### Source

You can also have multiple and similar child elements in a tag:

<element>
 <childtag>child data 1</childtag>
 <childtag>child data 2</childtag>
...
 <childtag>child data n</childtag>
</element>

You can use attributes, described later in the chapter, to identify each child element uniquely. Having unnumbered tags such as the previous example does have its advantages, however. Consider a simple document stored as XML:

<book>
 <chapter>
  <heading>Chapter 1</heading>
  <paragraph>Lorem ipsum dolor sit amet, consectetuer adipiscing elit. /paragraph>
  <paragraph>Maecenas porttitor congue massa.</paragraph>
  <illustration>
   <file>illustration1.tif</file>
   <caption>Illustration 1</caption>
  </illustration>
  <paragraph>Fusce posuere, magna sed pulvinar ultricies, purus lectus…</paragraph>
 </chapter>
</book>

If only books were that simple....

XML Declarations

XML also requires, or at least strongly encourages, you to declare the version of the XML standard. This should be considered mandatory and should be the first element in your document:

<?xml version="1.0"?>

In addition, the ?xml declaration may contain information about encoding and whether or not this document uses an external Document Type Definition (DTD):

<?xml version="1.0" encoding="UTF-8" standalone="no" ?>

ImageNote DTDs are not covered in this chapter, but we will explore a more powerful alternative for XML validation, the XML Schema language (known as XSD).

The reason why DTDs are not covered is that XSD is used by SharePoint to validate files. XSD is also more developer friendly and is based on XML, while DTD uses a more obscure syntax that requires a lot more explaining. This is a crash course focused on SharePoint, remember? I'm not aiming to make an XML guru out of you, at least not in this book.

This declaration must be placed on the first line and at the first character of your document (in other words, no blank spaces or lines should appear before the declaration). The declaration is referred to as the XML declaration.

Here is an example of a complete and well-formed XML document, meaning the document follows the correct XML syntax and will be read correctly by any XML interpreter:

<?xml version="1.0"?>
<element>
 <childelement></childelement>
</element>

Attributes

In addition to data, your elements can contain attributes. Attributes are often used to “configure” your element, but you can use attributes to store data as well.

Attributes are added inside your start tag and contain an attribute name and value pair:

<element attributename="value"></element>

You can have multiple attributes as well; just make sure you always enclose the values with quotes (""):

<element attribute1="value1" attribute2="value2"/>

As with element names, attribute names are case sensitive. In other words, the following two elements are not the same:

<element Attribute1="value1" Attribute2="value2"></element>
<element attribute1="value1" attribute2="value2"></element>

Although this may or may not be valid XML depending on the schema, Attribute1 and attribute1 are not the same attribute.

Namespaces

Namespaces in XML ensure that multiple element names are not in conflict. If you have multiple elements with the same name but different meanings, you couldn't validate the XML document without some way to separate the similar elements.

######
### Information provided

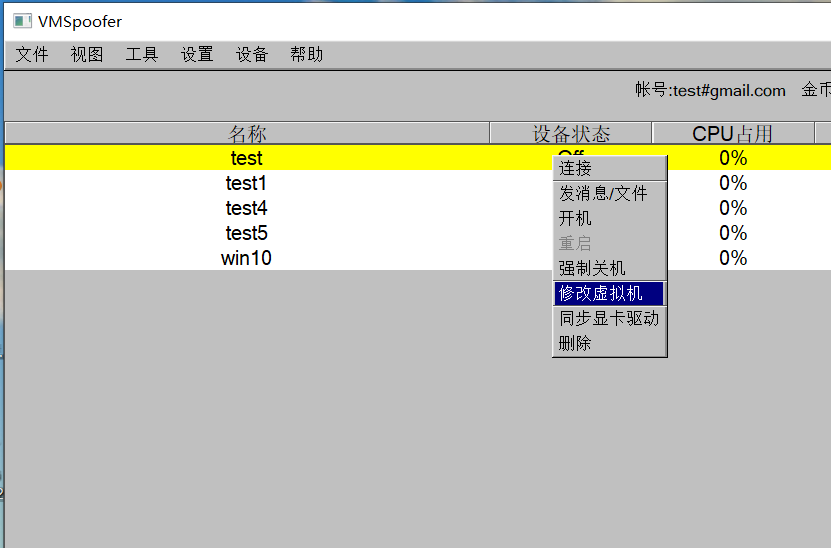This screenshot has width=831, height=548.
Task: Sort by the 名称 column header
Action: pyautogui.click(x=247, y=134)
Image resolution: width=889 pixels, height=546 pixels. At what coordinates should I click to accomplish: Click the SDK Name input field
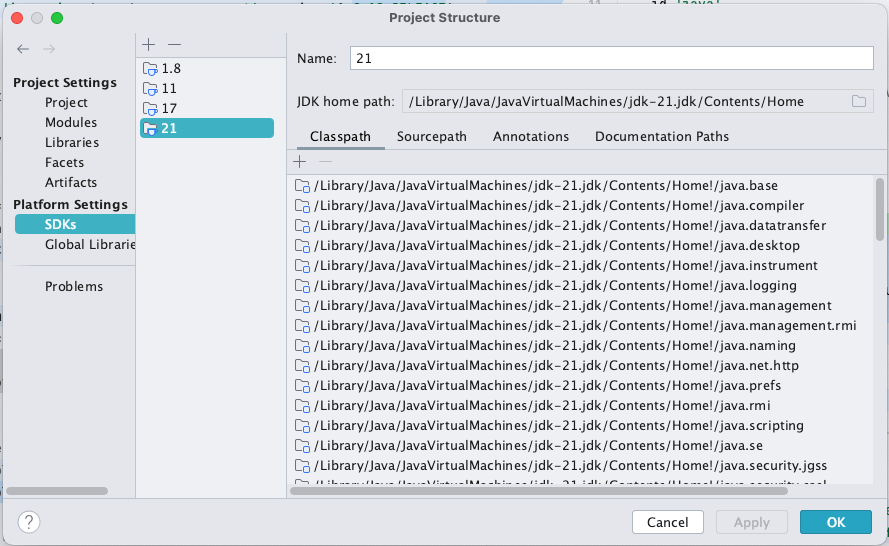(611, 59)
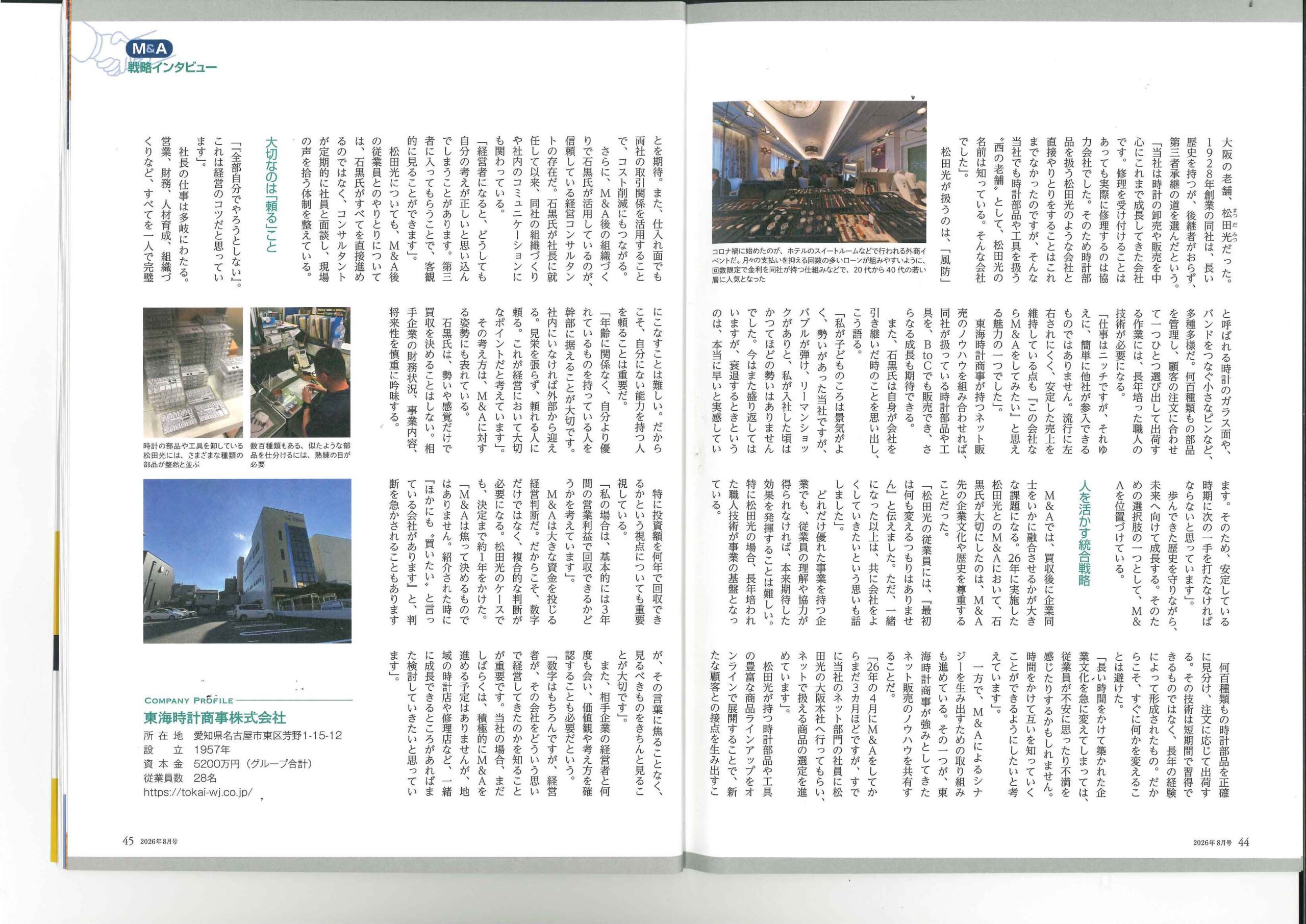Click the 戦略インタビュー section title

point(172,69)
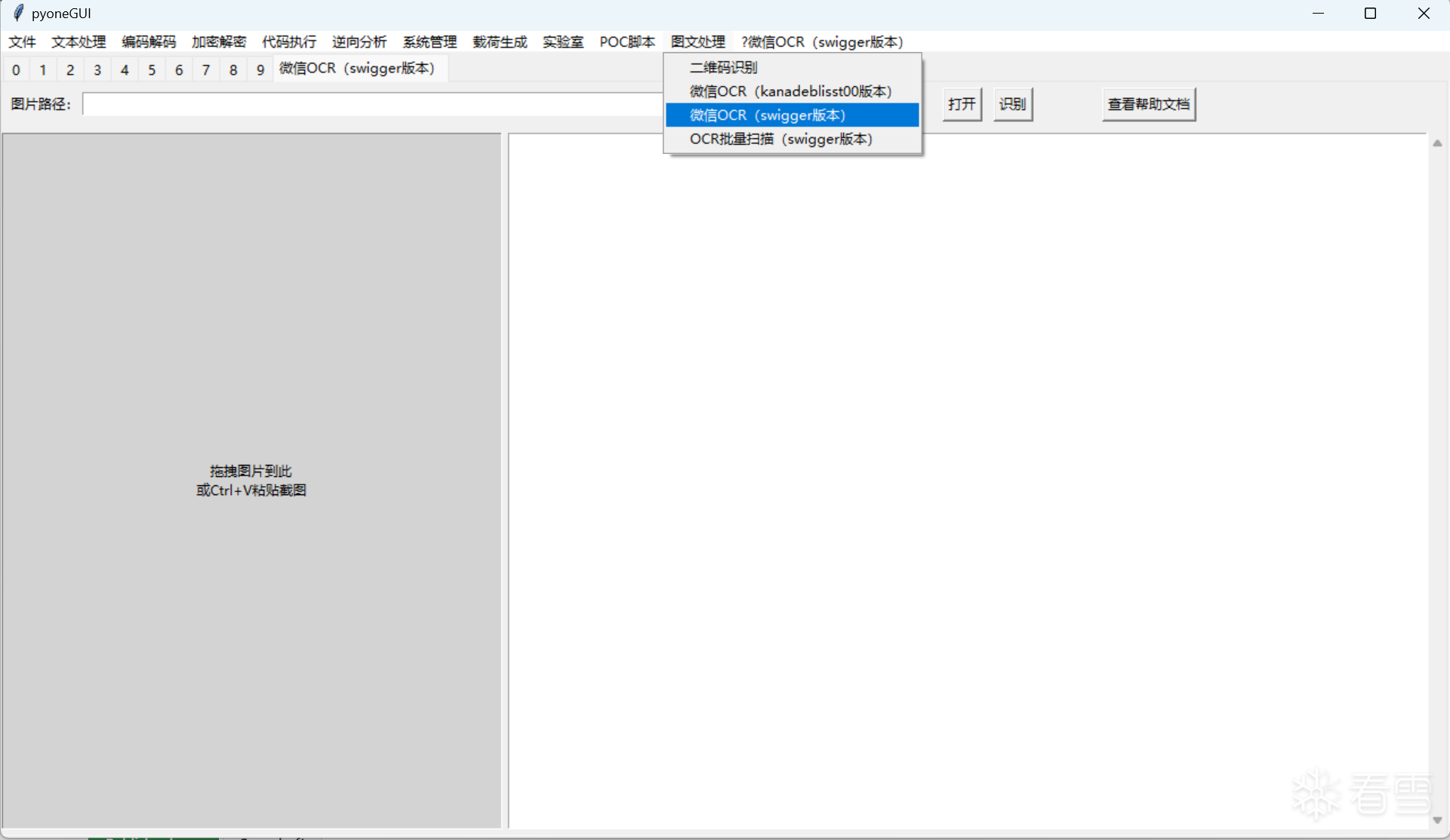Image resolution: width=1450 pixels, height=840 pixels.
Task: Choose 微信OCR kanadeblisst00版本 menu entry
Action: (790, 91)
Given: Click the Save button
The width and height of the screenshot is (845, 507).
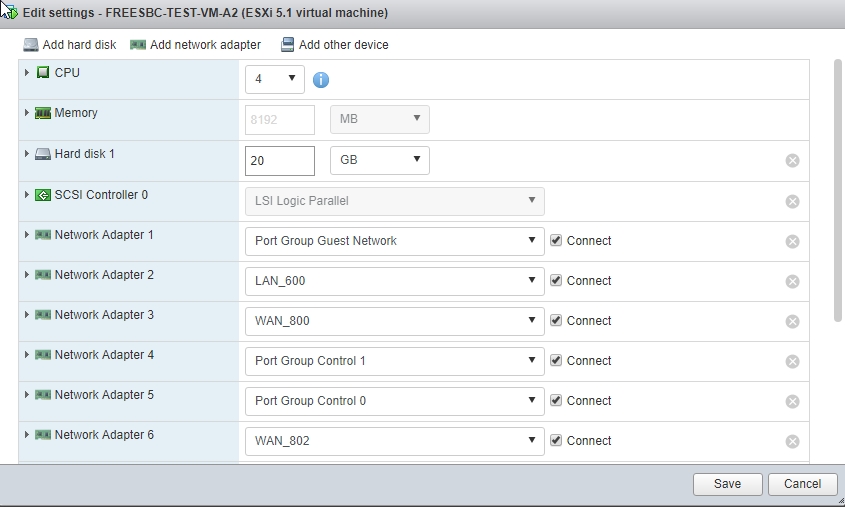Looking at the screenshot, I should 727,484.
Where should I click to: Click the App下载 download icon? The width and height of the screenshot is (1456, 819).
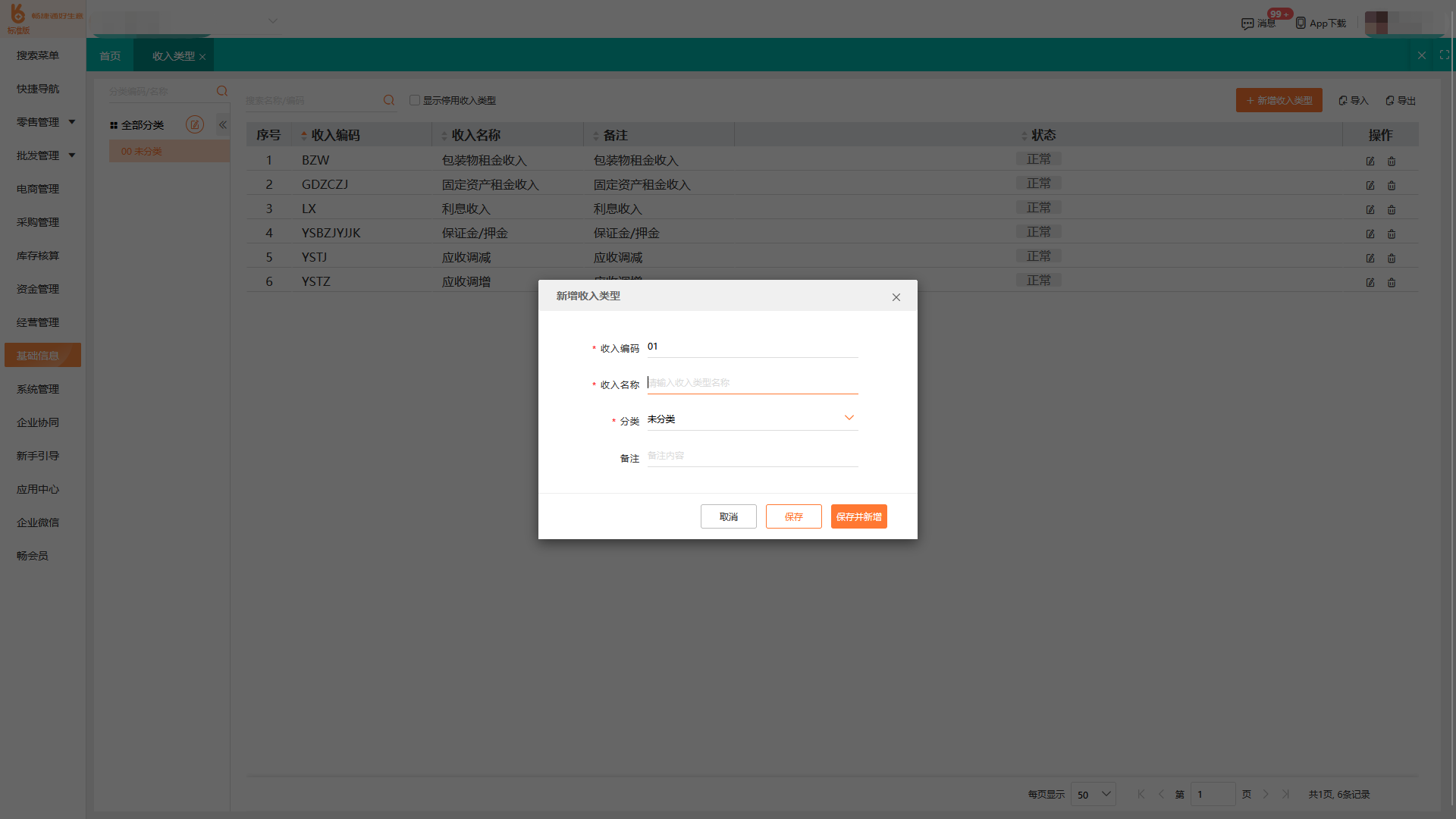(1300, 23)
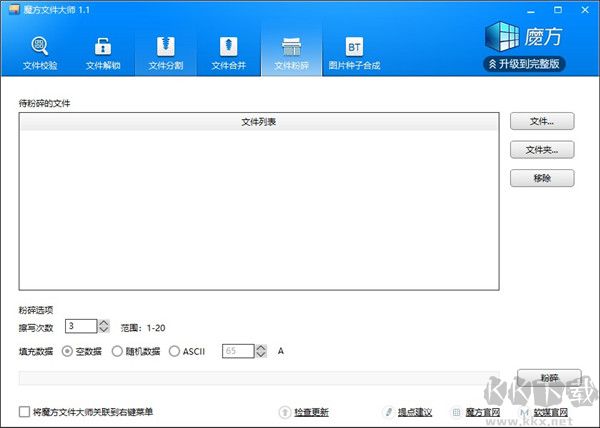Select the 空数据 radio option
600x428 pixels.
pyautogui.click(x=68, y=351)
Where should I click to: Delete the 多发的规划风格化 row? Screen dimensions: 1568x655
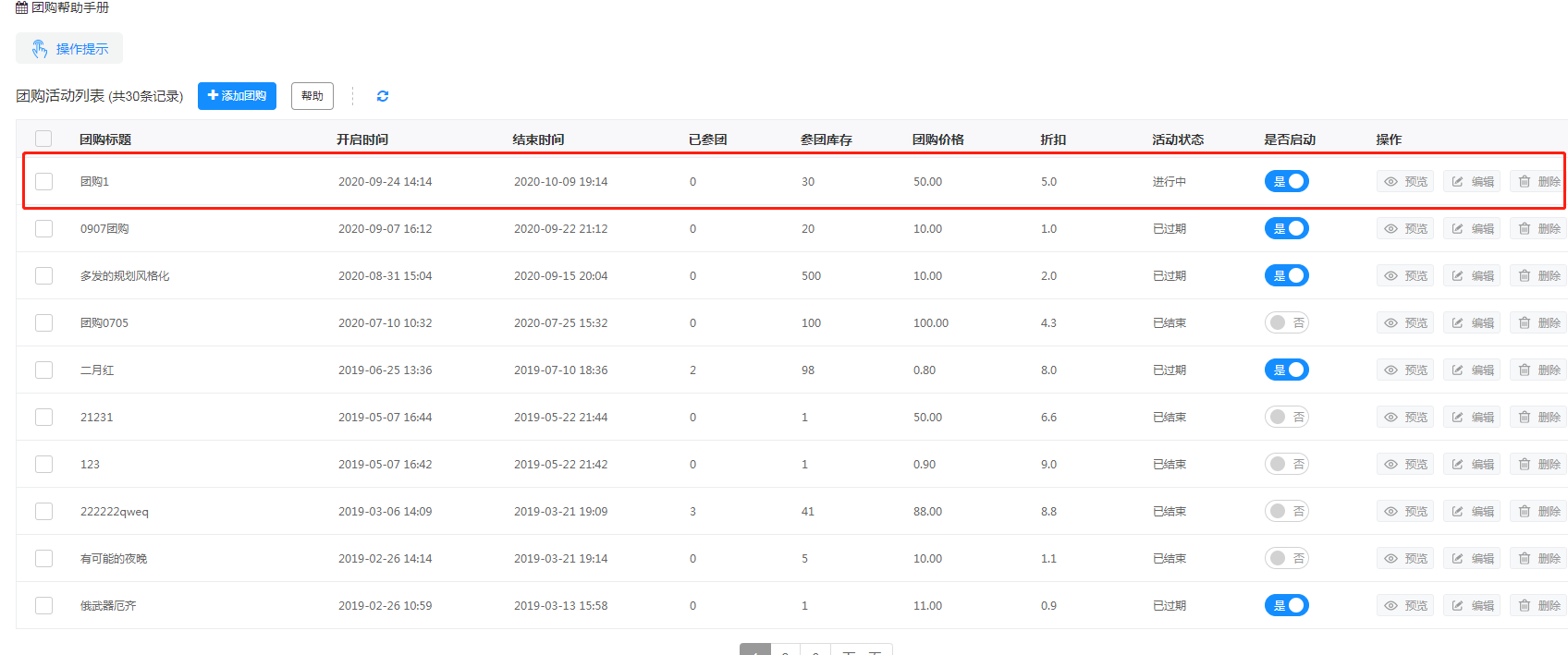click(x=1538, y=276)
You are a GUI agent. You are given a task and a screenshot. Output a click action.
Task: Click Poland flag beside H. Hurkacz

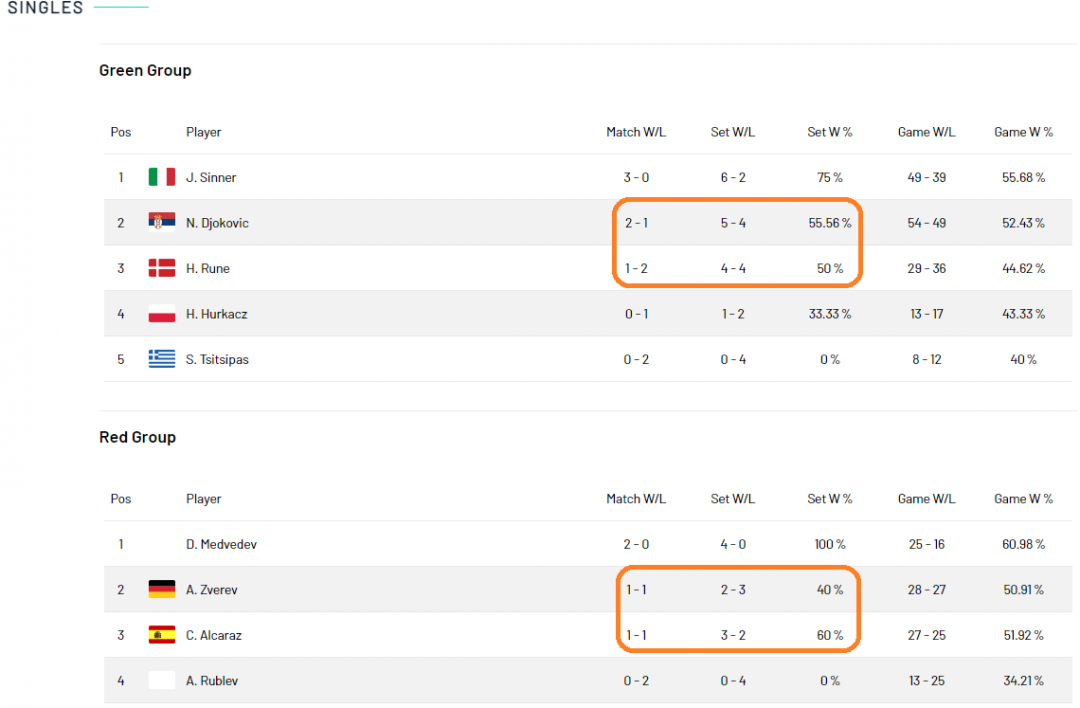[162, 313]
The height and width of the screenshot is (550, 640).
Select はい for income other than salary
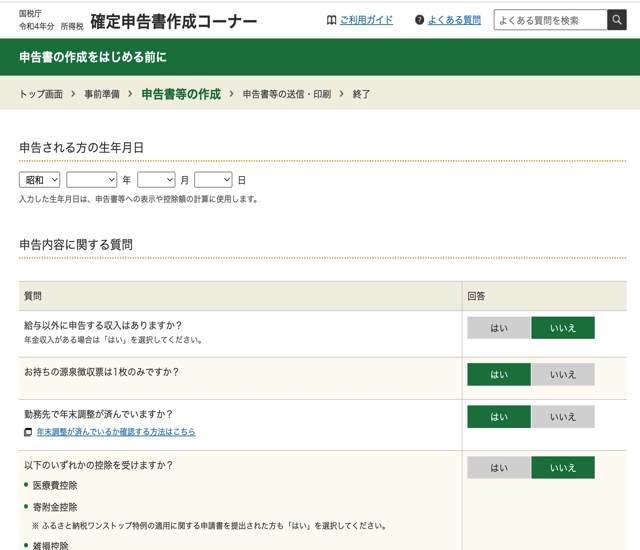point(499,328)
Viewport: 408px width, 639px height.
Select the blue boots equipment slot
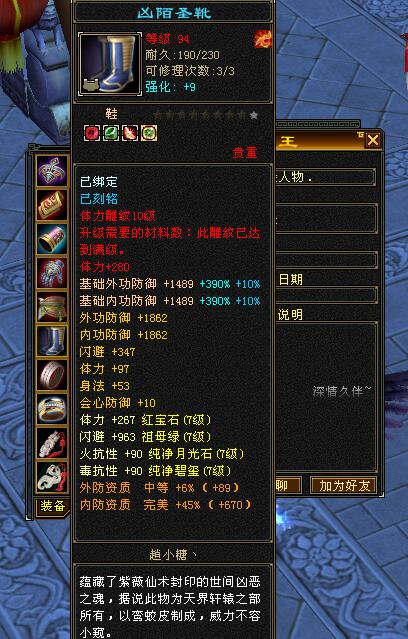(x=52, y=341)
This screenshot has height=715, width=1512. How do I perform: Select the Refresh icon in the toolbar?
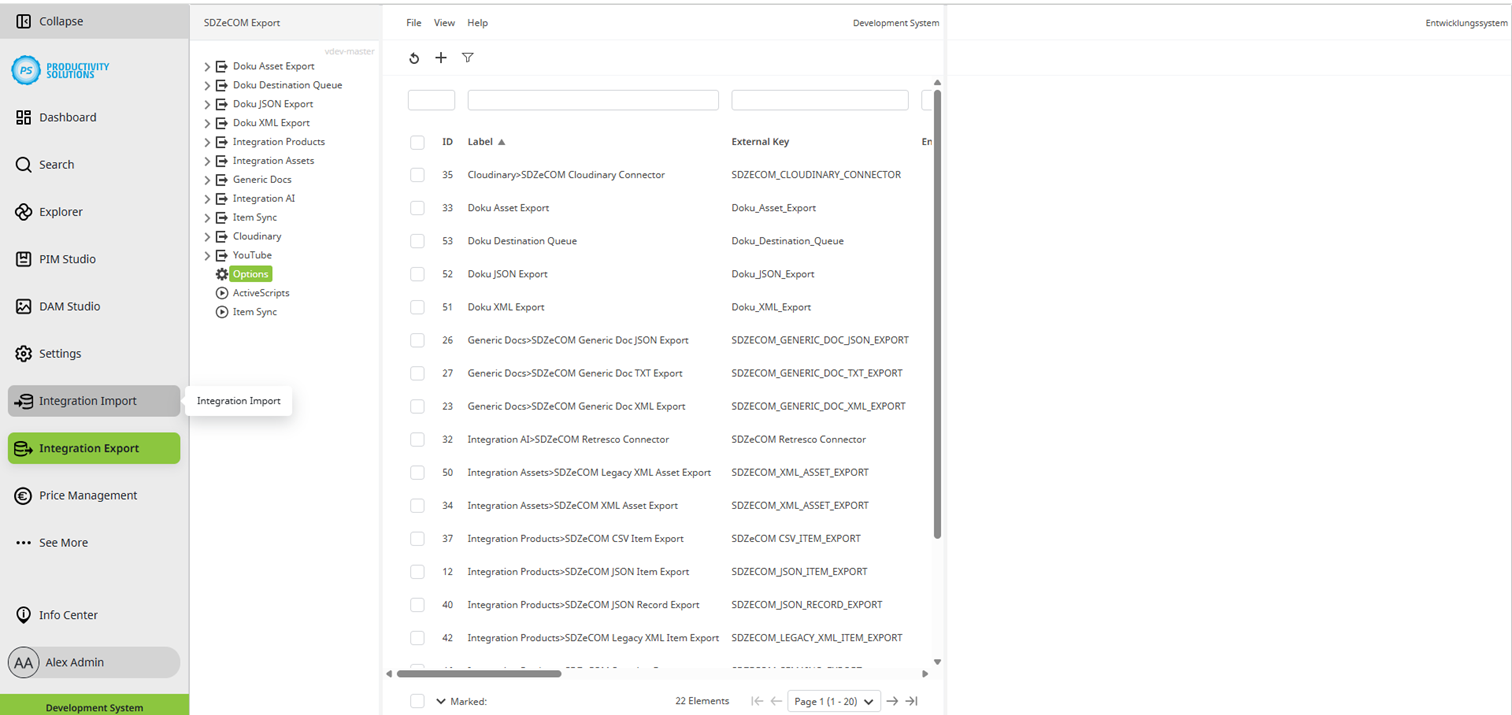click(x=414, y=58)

######

_Given task A:_ Copy out the XML tutorial from "In addition to" up to and including "data as well.".
_Given task B:_ Write the next part of the XML tutorial, picking up after its final sentence.

_Exercise result A:_
In addition to data, your elements can contain attributes. Attributes are often used to “configure” your element, but you can use attributes to store data as well.

_Exercise result B:_
Take a look at this example:

<book>
 <author>
  <name>Bj⊘rn Christoffer Thorsmæhlum Furuknap</name>
  <title>Senior Solutions Architect</title>
 </author>
 <chapter number="1">
  <title>Checking Your Gear for Departure</title>
 </chapter>
</book>

Notice the two title elements. Having two title tags presents a problem in addressing the right title tag. You can solve this problem by prefixing elements that belong to a certain data group. Take a look at this improved example:

<book>
 <author>
  <a:name>Bj⊘rn Christoffer Thorsmæhlum Furuknap</a:name>
  <a:title>Senior Solutions Architect</a:title>
 </author>
 <chapter number="1">
  <c:title>Checking Your Gear for Departure</c:title>
 </chapter>
</book>

Now, rather than just having title as the element name, you have a:title for the author title and c:title as the chapter title.

Each of the prefixes a and c is tied to a namespace. The good thing is that it's simple to define these namespaces and the connected prefix. To get a namespace and tie it to a prefix, you add an attribute to the element or an ancestor element where you intend to use the prefix:

<book xmlns:a="http://understandingsharepoint.com/userexperience/author"
      xmlns:c="http://understandingsharepoint.com/userexperience/chapter">
...
</book>

The format of the namespace declaration is quite simple but can be confusing, especially since there seems to be a URL in there.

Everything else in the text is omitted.